Comment 2 for bug 2058858

Revision history for this message
OpenStack Infra (hudson-openstack) wrote : Fix merged to kernel (master)

Reviewed: https://review.opendev.org/c/starlingx/kernel/+/914047
Committed: https://opendev.org/starlingx/kernel/commit/1a089999c41ef887d6cec66ae8071651a0db24d1
Submitter: "Zuul (22348)"
Branch: master

commit 1a089999c41ef887d6cec66ae8071651a0db24d1
Author: Jiping Ma <email address hidden>
Date: Fri Mar 22 06:19:04 2024 +0000

    iavf: upgrade to iavf-4.5.3.4

    This commit upgrades iavf to version 4.5.3.4 from 4.5.3.2 to fix the
    issue "iavf 0000:17:01.6: Never saw reset".

    The following root cause analysis comes from Intel.

      """
      The iavf_adminq_task() function processes the device Admin queue,
      which is used to handle receiving messages from the PF driver.

      It calls iavf_clean_arq_element() to extract the message at the head
      of the queue, and processes it by calling iavf_virtchnl_completion().

      There is a subtle race between iavf_adminq_task() and
      iavf_watchdog_task() involving the processing of
      VIRTCHNL_EVENT_RESET_IMPENDING. The race results in the iavf driver
      getting stuck waiting for a reset that has already completed, printing
      "Never saw reset" once every 5 seconds, and locking the driver in the
      __IAVF_RESET state, preventing normal operations from proceeding.

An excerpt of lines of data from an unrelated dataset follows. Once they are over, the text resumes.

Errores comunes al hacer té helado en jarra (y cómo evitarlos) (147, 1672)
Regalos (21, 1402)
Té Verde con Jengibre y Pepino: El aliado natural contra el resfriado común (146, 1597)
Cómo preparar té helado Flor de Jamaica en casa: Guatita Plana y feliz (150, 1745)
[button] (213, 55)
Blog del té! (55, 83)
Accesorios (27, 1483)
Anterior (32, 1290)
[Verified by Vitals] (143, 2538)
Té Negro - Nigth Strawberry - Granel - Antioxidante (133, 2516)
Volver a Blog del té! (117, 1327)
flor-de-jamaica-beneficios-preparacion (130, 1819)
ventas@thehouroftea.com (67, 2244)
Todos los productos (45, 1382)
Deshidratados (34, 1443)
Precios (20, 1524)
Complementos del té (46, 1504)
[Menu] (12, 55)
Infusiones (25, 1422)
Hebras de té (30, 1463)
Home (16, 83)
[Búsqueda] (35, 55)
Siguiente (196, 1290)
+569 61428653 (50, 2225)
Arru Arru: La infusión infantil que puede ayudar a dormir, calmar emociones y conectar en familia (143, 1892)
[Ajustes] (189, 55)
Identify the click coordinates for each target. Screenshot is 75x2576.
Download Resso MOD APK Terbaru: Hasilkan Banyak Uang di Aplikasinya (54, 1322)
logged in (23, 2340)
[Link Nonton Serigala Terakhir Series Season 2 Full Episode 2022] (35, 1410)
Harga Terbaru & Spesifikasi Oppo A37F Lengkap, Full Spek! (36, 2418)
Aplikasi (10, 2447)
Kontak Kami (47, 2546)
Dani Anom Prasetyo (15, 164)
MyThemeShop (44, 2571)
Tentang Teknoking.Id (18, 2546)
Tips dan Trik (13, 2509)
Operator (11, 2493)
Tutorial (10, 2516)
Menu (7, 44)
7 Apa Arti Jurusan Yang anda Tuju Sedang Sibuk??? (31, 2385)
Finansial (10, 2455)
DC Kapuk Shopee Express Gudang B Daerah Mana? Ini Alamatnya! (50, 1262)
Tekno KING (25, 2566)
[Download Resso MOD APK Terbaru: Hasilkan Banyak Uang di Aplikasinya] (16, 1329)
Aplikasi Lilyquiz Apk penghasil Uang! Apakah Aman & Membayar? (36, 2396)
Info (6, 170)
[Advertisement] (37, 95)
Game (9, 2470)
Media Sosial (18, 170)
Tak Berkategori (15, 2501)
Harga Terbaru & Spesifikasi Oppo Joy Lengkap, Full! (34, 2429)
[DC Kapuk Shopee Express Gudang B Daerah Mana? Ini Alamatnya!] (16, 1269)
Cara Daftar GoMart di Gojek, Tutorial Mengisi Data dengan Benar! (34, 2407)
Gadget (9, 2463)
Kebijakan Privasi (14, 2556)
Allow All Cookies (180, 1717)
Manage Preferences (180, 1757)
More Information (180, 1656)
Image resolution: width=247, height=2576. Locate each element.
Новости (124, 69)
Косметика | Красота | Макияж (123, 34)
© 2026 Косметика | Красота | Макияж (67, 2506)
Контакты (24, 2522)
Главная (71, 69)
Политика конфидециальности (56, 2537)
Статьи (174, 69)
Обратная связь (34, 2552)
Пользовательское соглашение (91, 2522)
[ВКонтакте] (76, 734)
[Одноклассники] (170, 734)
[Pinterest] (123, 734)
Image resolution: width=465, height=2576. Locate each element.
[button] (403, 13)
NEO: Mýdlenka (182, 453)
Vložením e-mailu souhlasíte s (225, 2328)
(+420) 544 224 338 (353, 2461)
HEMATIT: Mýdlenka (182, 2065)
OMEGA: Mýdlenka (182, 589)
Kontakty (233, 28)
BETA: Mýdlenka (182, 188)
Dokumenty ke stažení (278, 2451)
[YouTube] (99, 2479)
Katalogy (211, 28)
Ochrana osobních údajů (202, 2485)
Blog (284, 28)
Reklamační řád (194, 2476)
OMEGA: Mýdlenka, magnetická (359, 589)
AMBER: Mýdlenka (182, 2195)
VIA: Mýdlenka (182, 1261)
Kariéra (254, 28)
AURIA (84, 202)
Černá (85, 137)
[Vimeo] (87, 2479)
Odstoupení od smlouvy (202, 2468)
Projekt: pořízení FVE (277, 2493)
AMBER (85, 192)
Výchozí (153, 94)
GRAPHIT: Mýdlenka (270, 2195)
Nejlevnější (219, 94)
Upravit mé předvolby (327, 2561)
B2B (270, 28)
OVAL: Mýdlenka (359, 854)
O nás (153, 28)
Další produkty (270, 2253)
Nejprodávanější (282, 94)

      The entire race can be avoided if the iavf_adminq_task() stops holding
      onto potentially stale data. To do this, acquire the
      __IAVF_IN_CRITICAL_TASK at the start of the function. With this, it is
      no longer possible for the function to be blocked holding the data in
      its event buffer while the iavf_watchdog_task() function processes the
      entire hardware reset.

      Instead of sleeping with a while loop, just re-queue the
      iavf_adminq_task() when we are unable to acquire the bit lock.
      Additionally, align with upstream and check the removal status to
      avoid re-queuing in the event that the driver has already started
      remove.

      This new flow also aligns with the way the upstream driver handles
      locking and completely avoids the race. If the iavf_adminq_task()
      happens to be delayed until the hardware reset completes, it will no
      longer see the VIRTCHNL_EVENT_RESET_IMPENDING data, as this will have
      been cleared by the hardware reset.
      """

    Verification:
    - The following command with this commit results in a successful iavf
      kernel module build for standard and PREEMPT_RT kernels:
        build-pkgs -c -p iavf

    - A StarlingX ISO image was installed onto an All-in-One Dell XR11 lab
      with one Intel E810 NIC server in low-latency mode.

    - The user who reported this issue was provided with a StarlingX
      designer patch that incorporates this change. The user in question
      did not encounter any issues during their testing with the designer
      patch.

    Closes-Bug: 2058858

    Change-Id: I448ee1e302bdc7277a6c5db990d4d5cfc485a0f4
    Signed-off-by: Jiping Ma <email address hidden>